Copinage International Réflexions Social

Il a surgi des profondeurs de la mémoire les quelques remarques suivantes concernant l’analyse de Mai 68 et ce qui en reste dans la théorie politique.

De quelques prémisses aux « évènements »

Quelques mois avant cet évènement politique majeur, des grèves ouvrières déterminées avec occupation et parfois séquestration de la direction de site, notamment à Lyon et Nantes [1] avaient préfiguré ce qui allait advenir. Mais stricto sensu, c’est ce qui s’est produit dans la jeunesse qui a été le déclencheur du mouvement de mai 1968. Il n’est pas question ici d’en faire une histoire exhaustive, mais d’en dégager un des aspects passé sous silence, eu égard à son importance stratégique.
Dans le milieu étudiant, une frange active s’était politisée et structurée dans son opposition à l’impérialisme états-unien qui sévissait en particulier au Vietnam, avec toute sa puissance mortifère : du bombardement des digues en hiver pour provoquer des inondations à la saison des pluies suivante, aux nombreux massacres racistes dans les villages et à l’usage du napalm, en passant par les bombes à billes et les mines anti-personnelles.

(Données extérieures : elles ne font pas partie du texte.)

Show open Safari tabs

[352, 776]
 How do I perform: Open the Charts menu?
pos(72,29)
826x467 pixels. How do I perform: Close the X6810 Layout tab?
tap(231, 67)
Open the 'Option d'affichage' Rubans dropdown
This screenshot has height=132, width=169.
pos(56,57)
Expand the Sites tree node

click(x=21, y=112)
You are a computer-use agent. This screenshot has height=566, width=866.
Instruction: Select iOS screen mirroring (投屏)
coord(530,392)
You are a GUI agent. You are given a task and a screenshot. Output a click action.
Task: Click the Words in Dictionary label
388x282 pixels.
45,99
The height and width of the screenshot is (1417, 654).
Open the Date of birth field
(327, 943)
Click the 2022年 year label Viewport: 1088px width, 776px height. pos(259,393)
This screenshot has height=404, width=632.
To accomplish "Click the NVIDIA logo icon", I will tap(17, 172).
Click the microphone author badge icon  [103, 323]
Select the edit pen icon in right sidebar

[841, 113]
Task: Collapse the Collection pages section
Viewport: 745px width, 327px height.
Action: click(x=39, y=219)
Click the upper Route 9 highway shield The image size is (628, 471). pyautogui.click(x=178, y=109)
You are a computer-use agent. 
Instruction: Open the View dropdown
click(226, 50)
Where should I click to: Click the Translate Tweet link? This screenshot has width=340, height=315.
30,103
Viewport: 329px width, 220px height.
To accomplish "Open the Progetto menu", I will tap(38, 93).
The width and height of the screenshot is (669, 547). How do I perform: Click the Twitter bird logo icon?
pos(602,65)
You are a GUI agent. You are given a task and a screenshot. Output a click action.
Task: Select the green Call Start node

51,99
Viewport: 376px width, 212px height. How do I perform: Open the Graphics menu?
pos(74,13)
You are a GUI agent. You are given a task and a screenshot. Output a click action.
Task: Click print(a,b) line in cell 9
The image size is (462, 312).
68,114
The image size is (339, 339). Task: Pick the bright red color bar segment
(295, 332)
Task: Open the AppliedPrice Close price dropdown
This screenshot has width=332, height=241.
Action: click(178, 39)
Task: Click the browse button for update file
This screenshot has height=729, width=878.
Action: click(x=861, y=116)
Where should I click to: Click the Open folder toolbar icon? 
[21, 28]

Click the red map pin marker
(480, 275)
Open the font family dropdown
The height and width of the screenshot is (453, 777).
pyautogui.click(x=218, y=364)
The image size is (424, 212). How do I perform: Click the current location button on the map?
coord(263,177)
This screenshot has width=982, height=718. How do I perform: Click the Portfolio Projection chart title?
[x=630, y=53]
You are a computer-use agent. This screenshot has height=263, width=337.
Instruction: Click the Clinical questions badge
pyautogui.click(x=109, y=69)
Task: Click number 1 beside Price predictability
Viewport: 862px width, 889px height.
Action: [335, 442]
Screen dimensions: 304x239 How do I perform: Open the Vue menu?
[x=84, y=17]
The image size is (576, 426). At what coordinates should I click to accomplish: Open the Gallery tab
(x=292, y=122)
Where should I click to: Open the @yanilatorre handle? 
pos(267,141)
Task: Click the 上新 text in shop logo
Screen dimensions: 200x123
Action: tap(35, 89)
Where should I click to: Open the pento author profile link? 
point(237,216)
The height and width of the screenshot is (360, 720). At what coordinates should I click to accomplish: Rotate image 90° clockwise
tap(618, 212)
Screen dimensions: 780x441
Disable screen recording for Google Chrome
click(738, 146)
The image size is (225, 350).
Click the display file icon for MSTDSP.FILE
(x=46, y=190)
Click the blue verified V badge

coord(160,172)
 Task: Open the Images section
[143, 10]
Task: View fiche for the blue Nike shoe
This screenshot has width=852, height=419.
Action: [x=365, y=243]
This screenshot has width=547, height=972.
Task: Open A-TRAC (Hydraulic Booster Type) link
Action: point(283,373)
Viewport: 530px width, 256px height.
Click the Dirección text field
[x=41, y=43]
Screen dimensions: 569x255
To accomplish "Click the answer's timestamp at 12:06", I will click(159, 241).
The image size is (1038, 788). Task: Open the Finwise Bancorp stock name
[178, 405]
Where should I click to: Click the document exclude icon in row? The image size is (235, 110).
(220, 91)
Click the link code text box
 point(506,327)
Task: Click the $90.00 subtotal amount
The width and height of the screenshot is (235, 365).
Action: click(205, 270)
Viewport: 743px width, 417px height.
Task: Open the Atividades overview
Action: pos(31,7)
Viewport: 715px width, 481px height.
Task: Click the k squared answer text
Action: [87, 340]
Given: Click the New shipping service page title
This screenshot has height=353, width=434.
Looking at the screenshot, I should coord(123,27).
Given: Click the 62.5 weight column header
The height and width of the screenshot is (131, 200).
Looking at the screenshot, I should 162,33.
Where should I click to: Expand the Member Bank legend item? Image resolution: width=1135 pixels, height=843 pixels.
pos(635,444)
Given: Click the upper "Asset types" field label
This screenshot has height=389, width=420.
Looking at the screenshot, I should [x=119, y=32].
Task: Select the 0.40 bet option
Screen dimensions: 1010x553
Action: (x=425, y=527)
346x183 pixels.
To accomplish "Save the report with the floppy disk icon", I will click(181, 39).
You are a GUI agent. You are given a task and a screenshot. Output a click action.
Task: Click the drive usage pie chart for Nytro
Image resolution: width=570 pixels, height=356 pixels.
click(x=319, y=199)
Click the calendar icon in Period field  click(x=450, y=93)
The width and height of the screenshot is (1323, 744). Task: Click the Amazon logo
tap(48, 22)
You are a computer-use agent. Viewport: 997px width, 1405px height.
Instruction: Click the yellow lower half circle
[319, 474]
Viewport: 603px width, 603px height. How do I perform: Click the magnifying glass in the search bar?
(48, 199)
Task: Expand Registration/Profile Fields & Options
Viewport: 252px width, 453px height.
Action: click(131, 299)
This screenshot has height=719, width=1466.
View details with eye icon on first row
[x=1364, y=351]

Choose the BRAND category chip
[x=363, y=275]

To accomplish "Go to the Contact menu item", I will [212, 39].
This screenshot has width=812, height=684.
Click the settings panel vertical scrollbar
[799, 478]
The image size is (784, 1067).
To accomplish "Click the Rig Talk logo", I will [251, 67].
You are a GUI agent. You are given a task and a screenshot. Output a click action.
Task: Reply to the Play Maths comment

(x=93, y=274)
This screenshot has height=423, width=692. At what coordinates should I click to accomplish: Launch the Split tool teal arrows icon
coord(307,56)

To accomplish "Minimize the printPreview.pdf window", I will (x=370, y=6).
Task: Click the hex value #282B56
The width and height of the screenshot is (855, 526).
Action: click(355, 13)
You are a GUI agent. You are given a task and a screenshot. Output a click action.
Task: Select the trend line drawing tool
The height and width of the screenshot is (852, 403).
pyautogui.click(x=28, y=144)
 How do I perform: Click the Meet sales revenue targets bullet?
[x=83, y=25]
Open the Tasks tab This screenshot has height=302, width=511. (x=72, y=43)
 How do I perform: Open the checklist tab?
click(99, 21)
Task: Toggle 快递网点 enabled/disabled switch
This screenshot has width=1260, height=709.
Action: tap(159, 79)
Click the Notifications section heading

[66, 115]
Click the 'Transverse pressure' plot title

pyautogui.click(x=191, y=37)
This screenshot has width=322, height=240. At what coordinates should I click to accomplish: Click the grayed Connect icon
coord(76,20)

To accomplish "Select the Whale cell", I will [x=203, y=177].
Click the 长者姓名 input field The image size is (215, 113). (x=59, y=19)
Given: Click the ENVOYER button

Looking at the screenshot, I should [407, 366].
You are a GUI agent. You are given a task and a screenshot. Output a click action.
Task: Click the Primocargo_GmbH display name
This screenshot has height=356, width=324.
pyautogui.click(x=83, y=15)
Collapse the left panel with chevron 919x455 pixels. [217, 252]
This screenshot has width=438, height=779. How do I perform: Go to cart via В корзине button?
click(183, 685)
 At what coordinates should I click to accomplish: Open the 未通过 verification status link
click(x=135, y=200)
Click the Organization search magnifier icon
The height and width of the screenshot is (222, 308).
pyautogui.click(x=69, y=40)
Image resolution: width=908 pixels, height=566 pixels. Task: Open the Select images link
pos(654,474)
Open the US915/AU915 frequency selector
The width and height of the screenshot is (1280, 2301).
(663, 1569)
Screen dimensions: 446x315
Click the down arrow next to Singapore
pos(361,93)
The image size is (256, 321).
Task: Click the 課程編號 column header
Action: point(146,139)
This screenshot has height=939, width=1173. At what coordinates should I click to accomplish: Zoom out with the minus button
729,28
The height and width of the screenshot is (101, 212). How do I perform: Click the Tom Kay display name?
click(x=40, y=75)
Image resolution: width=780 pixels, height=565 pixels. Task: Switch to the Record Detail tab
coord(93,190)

Ces armes furent largement utilisées, sans oublier l’usage de l’agent orange – un herbicide mis au point par Monsanto et Dow Chemical (deux entreprises qui ont participé à la création de la bombe atomique) – dont les effets morbides et délétères perdurent depuis un demi-siècle.
À la rentrée de 1967, à Antony en région parisienne, l’interdiction de la mixité dans les bâtiments des cités universitaires et quelques « bavures policières » avaient hâté le surgissement politique d’une classe d’âge dont le nombre et les préoccupations étaient déjà, en soi, un fait social propre au xxe siècle. En effet, tout comme il y eut une apparition de l’enfance au xviiie siècle, on peut dire que l’allongement continu de la scolarité depuis la fin du xixe a engendré un phénomène social qui n’existait pas auparavant : l’adolescence. Après-guerre, dans le maelstrom des plans Marshall et de la reconstruction, cela fut perçu comme la promesse d’un nouveau marché solvable à travers la diffusion de la musique, de « biens culturels » et de modes de vie spécifiques. Comme, de plus, cette classe d’âge était particulièrement nombreuse et que son avenir n’était pas écrit d’avance comme ce pouvait être le cas dans les siècles passés, les facultés ont été submergées en nombre et en espoirs qui allaient vite buter sur la réalité sociopolitique que le capitalisme proposait, surtout après qu’il eût intégré à sa manière les leçons de ce qui fut alors dénommé « les évènements ».
Quoiqu’enrobés d’un prestige technophile et progressiste omniprésent, la télé, les arts ménagers et Moulinex ne libéraient personne et nous en avions tous parfaitement conscience. À ce moment-là, le plus grand nombre des étudiants et des lycéens formulait ainsi ses critiques : la société de consommation et l’argent corrompent toutes les relations humaines. Aussi simple et générale qu’elle paraisse, cette intuition n’en était pas moins pertinente, au point d’en garder toute son actualité aujourd’hui. Mais au fond, ce qui portait cette critique, c’était une révolte issue des désastres déniés, refoulés et non apurés de « la guerre de trente ans » (1914-1945) ainsi que l’avenir mesquin que l’on nous proposait. Parmi les tous premiers slogans repris en cœur dans les rues, il y eût « Nous sommes tous des juifs allemands » (le gouvernement empêchait le retour en France de Cohn-Bendit), puis le célèbre « CRS-SS ». Le retour du refoulé traverse toujours les générations ; cela faisait de celle d’après-guerre (dont on rabâche sans cesse qu’elle fut privilégiée) l’héritière des signifiants des plus douloureuses expériences de déshumanisation que le monde ait peut-être jamais connues.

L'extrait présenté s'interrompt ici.